At November 30, 2008, our cash and cash equivalents totaled $8.6
million, compared with $23.5 million at November 30, 2007 and $9.8
million at August 31, 2008. As of January 31, 2009, our cash
balance was $8.5 million. The net loss for the fourth quarter of
2008 was $0.8 million, or $0.03 per common share. We incurred a net
loss for the year ended November 30, 2008 of $16.1 million, or
$0.72 per common share, compared with a net loss of $28.8 million,
or $1.46 per common share for the same period in 2007. A key driver
of this decrease was lower compensation costs, reduced stock
compensation expense, lower infrastructure and other support costs
driven by lower employee numbers in 2008, and a decrease in the
foreign exchange loss that was incurred in the prior period. In
addition, the decrease was impacted by a reduction in expenses
resulting from the repayment of the senior convertible notes in
April 2007. Corporate Update - During 2008, we implemented our
restructuring plan to significantly reduce the rate at which we use
our cash and to focus our efforts on opportunities that the Board
and Management believe are most likely to provide shareholder
value. As a result, we discontinued maintaining the necessary
quality processes and personnel to support European
commercialization and any clinical development of our Celacade
technology, materially reduced expenses associated with the VP
series of drugs, and reduced the number of full-time employees from
104 to six. We also retained JMP Securities LLC to assist in
exploring potential strategic alternatives. To further reduce the
rate at which we use our cash during our strategic review process,
in February 2009, we further reduced our number of full-time
employees to two. As part of this restructuring, Chris Waddick, our
President and CEO, will be terminated effective March 1, 2009. Mr.
Waddick has agreed to fulfill the role of CEO, in a consulting
capacity at a substantially reduced compensation, to assist the
Board in bringing closure to the ongoing strategic review process.

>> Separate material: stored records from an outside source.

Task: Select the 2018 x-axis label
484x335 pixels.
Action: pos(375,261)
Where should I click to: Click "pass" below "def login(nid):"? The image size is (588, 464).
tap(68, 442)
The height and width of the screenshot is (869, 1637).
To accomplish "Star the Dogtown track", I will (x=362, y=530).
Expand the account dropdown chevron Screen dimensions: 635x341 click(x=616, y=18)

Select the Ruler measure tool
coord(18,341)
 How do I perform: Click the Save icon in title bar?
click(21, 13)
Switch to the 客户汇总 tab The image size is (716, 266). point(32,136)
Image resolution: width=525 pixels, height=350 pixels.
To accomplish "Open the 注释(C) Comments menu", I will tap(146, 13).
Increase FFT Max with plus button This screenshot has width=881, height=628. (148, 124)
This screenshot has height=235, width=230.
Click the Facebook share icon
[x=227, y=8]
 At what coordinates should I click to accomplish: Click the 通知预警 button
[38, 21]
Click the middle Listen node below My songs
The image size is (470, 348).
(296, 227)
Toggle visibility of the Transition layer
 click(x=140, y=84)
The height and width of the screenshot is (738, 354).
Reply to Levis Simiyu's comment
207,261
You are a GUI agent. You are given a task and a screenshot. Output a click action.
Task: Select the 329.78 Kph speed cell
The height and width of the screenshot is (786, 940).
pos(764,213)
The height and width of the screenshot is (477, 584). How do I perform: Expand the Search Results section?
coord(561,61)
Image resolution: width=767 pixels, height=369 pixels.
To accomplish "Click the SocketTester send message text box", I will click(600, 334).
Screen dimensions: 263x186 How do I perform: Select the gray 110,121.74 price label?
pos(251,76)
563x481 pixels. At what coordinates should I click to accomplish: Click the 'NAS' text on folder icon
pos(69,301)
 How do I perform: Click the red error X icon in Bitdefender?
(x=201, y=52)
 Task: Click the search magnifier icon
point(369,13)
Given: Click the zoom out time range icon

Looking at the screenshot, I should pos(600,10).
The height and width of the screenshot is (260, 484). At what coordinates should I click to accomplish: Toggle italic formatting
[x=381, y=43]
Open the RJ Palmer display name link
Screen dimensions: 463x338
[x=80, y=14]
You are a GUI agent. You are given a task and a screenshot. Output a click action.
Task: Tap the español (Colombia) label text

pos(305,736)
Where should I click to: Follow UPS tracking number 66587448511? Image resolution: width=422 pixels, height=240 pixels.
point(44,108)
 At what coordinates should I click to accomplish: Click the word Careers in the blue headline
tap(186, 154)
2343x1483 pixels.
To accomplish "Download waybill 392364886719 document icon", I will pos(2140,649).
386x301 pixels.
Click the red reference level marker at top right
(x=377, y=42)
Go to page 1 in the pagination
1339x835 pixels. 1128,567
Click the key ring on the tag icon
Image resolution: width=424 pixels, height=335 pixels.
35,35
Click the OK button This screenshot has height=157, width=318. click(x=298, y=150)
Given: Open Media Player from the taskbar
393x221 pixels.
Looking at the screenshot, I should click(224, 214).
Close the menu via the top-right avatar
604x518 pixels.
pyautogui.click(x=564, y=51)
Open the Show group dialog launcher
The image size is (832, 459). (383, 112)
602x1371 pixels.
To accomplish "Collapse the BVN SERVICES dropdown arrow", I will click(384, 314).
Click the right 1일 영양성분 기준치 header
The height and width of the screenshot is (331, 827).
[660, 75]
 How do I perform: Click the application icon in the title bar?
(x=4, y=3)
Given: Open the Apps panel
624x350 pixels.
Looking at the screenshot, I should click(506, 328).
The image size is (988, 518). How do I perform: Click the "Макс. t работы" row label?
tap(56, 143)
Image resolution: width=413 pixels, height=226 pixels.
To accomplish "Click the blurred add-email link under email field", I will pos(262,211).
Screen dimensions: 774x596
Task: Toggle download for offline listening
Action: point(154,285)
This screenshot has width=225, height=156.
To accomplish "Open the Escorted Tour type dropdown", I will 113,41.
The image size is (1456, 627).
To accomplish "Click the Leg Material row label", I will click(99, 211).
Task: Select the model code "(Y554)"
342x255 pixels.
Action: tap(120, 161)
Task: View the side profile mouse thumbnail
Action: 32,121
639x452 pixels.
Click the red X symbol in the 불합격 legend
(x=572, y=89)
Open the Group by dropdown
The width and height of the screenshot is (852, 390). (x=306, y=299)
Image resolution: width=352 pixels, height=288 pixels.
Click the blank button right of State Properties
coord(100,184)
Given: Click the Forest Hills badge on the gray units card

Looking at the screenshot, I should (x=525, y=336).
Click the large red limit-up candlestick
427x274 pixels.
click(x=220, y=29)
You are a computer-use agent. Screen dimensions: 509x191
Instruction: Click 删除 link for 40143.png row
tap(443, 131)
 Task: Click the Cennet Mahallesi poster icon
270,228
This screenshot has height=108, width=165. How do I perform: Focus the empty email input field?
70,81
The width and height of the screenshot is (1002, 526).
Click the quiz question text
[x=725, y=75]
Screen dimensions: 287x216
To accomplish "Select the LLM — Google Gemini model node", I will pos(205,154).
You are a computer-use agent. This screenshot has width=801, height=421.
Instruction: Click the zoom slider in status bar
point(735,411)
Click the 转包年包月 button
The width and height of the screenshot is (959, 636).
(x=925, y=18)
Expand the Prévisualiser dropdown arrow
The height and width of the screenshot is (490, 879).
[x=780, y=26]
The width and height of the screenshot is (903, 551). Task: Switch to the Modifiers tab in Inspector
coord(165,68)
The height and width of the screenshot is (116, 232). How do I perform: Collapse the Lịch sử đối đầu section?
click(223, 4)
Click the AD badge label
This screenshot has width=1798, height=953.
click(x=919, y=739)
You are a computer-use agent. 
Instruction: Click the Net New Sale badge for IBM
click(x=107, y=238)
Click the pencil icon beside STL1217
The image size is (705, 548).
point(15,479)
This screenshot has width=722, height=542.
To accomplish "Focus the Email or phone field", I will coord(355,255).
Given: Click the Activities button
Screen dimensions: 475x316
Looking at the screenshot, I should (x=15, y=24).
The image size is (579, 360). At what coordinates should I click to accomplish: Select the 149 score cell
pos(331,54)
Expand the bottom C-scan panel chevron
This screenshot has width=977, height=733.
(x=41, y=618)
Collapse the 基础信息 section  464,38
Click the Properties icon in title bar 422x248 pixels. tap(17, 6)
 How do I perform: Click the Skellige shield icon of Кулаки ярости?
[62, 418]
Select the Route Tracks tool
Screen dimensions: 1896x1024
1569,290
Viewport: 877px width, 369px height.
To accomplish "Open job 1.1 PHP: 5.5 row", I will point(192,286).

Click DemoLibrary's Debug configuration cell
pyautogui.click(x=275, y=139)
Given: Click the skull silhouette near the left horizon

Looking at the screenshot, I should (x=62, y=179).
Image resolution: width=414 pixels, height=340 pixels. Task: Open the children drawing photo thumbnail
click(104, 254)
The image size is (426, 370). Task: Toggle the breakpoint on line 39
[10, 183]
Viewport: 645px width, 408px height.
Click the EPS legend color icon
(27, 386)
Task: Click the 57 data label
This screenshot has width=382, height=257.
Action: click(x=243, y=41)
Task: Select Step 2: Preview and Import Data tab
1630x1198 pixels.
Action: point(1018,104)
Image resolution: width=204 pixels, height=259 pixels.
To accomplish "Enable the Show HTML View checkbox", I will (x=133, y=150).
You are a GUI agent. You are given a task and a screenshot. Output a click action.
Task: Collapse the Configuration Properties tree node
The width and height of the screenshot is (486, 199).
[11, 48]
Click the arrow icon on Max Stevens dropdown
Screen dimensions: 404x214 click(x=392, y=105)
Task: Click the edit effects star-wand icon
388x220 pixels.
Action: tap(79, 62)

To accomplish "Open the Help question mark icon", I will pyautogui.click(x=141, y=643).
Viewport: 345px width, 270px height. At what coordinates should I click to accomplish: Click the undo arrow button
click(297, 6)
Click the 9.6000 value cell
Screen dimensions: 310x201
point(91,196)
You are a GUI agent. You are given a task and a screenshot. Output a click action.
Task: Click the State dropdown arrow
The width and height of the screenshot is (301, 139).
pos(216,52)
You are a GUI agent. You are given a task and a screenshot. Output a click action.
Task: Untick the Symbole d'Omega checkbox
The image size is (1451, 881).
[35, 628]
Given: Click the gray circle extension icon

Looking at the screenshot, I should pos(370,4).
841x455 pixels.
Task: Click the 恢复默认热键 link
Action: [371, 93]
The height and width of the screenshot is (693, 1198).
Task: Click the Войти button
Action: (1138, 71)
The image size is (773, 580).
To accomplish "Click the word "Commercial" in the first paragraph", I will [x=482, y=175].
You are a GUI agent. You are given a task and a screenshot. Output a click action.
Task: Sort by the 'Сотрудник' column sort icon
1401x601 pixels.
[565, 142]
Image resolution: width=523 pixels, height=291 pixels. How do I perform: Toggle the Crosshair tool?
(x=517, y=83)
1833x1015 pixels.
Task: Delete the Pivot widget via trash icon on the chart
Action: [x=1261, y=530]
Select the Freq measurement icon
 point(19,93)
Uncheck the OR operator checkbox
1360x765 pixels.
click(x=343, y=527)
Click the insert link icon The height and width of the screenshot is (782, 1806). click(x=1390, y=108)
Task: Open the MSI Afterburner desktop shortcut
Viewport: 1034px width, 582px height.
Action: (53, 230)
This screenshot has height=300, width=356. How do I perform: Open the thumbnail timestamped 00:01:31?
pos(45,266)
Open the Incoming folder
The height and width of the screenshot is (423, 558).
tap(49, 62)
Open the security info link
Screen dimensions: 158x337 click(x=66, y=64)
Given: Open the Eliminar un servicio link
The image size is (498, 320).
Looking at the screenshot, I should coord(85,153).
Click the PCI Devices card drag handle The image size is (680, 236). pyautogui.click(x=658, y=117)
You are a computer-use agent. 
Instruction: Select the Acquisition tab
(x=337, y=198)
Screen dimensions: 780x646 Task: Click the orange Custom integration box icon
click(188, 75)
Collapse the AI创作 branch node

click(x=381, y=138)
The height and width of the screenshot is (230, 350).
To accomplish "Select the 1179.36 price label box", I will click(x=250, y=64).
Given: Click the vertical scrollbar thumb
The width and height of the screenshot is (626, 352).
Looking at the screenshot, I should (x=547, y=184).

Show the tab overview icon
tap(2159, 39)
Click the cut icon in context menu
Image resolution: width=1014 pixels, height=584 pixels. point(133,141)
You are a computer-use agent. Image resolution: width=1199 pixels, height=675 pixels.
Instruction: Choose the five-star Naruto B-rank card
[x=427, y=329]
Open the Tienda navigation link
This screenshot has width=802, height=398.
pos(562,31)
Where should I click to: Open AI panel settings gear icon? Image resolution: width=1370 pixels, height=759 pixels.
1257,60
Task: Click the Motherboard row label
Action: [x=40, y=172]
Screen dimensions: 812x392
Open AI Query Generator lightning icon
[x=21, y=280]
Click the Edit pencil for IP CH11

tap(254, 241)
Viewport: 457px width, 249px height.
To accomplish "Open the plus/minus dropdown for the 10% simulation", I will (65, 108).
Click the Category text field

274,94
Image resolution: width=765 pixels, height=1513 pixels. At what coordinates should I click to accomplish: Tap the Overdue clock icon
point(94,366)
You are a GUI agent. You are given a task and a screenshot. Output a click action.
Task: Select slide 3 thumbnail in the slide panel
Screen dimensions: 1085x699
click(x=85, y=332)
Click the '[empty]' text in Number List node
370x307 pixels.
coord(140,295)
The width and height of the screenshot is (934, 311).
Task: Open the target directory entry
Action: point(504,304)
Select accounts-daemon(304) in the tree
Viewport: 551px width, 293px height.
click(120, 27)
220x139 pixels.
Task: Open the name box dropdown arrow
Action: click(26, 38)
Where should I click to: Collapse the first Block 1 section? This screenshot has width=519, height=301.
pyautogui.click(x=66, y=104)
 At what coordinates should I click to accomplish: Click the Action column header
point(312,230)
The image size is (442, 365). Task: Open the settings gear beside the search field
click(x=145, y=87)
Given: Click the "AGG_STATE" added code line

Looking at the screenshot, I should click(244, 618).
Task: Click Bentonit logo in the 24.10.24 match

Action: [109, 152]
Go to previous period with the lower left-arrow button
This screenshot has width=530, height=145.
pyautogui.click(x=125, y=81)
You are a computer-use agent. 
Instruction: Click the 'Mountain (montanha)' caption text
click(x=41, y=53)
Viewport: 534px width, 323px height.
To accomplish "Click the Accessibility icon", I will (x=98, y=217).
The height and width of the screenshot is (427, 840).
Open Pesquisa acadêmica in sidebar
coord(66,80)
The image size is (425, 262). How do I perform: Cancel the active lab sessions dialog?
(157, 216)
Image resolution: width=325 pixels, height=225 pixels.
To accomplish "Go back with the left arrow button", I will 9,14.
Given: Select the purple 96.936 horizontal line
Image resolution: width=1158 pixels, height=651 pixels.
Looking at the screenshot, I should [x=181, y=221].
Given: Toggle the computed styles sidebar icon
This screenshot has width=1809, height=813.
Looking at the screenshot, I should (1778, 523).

- Pursuant to our restructuring plan, our Board of Directors and
Management has been actively involved in a process of screening,
reviewing, and short-listing potential opportunities including the
sale of the Company, or a merger or acquisition, and exploring the
monetization of certain tangible and intangible assets. The process
has also included a review of the potential out-licensing of
assets, lapsing of patents and patent applications, asset
divestiture, or liquidation of the Company. At this time, we have
significantly narrowed down the number of third party proposals
under consideration. If a definitive agreement that the Board
believes is in the best interest of our shareholders cannot be
reached in the near future, the Board will consider the other
alternatives that it has been evaluating. These alternatives
include the potential to realize value from the monetization of
certain intangible assets either alone or potentially in
combination with a strategic transaction. The Board will continue
to assess the merits of these options relative to liquidating the
Company and distributing the remaining cash to the shareholders. -
As part of our restructuring, a new tenant was secured for our
37,111 sq. ft. leased facility located at 2505 Meadowvale Boulevard
in Mississauga, Ontario, and we completed a lease surrender
agreement with our landlord. As a result, our lease for this
facility terminated on September 30, 2008 and our new corporate
address is 4 Robert Speck Parkway, 15th Floor, Mississauga,
Ontario, L4Z 1S1. - On April 24, 2008, we received a letter from
the Listing Qualifications Department of The NASDAQ Stock Market
indicating that the minimum closing bid price of our common stock
had fallen below US$1.00 for 30 consecutive trading days, and
therefore, we were not in compliance with Marketplace Rule
4310(c)(4) (the "Rule"). In accordance with the NASDAQ Marketplace
Rule 4310(c)(8)(D), we were provided a compliance period of 180
calendar days, or until October 21, 2008, to regain compliance with
this requirement. In October 2008, the NASDAQ Stock Market had
suspended the enforcement of the rules requiring a minimum US$1.00
closing price until January 20, 2009. Subsequently, on December 9,
2008, the NASDAQ extended this suspension. Accordingly, the NASDAQ
will not take action to delist any security, including our shares,
for a violation of the minimum bid price rule during the
suspension, which now has been extended until April 20, 2009. - As
at November 30, 2008, we had cash and cash equivalents of $8.6
million and had 22.4 million common shares issued and outstanding.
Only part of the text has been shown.